What needs to be done> The answer should be a single number: how many lines of the entries below hold the word "computer".

Records to process>
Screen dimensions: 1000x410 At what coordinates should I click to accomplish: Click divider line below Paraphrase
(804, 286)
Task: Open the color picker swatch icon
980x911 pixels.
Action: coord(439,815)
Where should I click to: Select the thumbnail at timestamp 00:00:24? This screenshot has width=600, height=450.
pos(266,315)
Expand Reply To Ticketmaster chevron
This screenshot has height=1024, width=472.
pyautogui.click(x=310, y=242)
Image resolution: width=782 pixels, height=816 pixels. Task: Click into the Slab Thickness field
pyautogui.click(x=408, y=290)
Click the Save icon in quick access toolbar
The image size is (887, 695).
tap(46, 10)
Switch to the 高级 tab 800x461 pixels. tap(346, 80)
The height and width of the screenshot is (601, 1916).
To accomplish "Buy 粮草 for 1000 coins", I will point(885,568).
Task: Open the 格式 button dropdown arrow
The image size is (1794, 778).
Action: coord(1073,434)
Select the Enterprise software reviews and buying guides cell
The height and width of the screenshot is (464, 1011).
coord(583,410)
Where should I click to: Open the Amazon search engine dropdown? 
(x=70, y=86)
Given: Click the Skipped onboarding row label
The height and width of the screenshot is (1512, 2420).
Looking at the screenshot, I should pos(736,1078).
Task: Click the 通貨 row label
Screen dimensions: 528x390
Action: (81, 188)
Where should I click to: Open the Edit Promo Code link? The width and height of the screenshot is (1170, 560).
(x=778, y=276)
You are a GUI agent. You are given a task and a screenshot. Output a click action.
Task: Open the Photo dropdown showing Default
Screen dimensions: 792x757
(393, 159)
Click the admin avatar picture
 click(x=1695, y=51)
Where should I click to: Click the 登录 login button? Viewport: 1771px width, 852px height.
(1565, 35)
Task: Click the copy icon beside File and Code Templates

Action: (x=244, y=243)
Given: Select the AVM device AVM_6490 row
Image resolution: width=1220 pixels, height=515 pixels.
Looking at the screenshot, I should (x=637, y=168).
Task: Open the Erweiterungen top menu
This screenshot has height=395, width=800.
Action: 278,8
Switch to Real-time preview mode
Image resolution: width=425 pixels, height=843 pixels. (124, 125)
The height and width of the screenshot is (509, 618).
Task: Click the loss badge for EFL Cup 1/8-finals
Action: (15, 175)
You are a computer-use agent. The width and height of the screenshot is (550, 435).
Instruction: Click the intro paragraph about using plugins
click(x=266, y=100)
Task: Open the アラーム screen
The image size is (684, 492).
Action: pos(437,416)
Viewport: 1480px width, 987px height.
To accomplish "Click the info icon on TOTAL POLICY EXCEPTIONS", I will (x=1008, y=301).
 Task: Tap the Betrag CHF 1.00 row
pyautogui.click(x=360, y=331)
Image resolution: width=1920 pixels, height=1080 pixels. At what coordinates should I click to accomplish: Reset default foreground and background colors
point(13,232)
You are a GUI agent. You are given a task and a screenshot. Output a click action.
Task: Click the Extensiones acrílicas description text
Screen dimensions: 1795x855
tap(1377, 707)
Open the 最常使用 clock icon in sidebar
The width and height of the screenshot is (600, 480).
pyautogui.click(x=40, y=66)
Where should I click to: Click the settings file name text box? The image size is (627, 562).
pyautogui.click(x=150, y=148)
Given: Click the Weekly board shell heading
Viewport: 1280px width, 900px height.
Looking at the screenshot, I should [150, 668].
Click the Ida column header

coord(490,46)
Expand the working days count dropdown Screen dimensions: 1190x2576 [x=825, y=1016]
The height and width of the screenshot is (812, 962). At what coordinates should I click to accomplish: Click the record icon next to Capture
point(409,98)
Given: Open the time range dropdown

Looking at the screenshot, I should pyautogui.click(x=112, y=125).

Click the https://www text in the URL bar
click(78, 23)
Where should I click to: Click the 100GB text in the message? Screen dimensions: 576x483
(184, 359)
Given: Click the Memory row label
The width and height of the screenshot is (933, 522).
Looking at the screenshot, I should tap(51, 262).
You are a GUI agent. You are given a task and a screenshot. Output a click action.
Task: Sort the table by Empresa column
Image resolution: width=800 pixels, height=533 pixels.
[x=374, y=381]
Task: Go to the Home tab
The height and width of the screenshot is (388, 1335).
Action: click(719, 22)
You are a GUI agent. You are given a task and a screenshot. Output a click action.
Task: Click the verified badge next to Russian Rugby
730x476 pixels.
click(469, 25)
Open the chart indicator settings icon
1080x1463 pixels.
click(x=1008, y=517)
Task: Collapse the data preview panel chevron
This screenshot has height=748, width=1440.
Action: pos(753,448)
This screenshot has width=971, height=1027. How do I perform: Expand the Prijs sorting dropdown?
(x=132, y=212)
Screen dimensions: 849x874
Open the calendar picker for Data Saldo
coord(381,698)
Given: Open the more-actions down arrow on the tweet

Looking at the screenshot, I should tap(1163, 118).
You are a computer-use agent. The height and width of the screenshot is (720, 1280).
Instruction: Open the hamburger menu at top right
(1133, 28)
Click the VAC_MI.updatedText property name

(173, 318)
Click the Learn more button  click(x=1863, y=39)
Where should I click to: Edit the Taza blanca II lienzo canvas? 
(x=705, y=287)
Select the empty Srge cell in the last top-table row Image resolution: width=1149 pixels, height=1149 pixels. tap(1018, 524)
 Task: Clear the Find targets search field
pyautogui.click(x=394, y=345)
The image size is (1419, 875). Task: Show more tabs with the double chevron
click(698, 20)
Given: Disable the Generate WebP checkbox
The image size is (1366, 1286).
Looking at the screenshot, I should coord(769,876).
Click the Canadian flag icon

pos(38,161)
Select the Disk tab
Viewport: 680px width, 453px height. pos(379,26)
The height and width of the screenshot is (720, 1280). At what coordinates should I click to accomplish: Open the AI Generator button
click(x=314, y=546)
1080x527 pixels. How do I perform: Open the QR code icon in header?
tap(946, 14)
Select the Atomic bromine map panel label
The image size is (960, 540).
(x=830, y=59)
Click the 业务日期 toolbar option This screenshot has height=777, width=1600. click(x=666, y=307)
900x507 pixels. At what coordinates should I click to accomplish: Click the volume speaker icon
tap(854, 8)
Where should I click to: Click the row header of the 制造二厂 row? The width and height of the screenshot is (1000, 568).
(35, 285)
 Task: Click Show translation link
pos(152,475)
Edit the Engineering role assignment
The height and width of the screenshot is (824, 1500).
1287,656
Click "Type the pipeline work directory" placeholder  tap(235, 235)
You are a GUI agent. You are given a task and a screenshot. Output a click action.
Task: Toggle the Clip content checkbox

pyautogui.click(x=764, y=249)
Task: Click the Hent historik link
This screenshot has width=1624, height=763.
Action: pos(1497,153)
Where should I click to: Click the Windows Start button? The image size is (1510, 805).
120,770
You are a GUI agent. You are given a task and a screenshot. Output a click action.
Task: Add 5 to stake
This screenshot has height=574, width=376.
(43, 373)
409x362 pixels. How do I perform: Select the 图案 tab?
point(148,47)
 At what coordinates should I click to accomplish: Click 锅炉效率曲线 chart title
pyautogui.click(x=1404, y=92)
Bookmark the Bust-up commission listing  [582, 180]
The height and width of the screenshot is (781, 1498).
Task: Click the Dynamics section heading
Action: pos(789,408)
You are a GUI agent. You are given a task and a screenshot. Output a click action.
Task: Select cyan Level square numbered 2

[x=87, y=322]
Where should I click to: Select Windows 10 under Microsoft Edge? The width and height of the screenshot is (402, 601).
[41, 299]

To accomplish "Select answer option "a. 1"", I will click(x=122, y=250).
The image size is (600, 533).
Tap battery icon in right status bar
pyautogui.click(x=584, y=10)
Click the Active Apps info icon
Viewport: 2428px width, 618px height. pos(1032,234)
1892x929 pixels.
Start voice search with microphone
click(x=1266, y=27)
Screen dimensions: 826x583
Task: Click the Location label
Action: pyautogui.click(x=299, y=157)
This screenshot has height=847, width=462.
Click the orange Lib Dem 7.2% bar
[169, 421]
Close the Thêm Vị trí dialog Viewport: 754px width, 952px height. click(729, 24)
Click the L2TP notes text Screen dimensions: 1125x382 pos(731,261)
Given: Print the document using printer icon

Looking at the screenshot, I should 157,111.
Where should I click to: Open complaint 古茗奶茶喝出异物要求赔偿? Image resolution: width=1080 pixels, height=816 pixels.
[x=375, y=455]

Output for this task> 2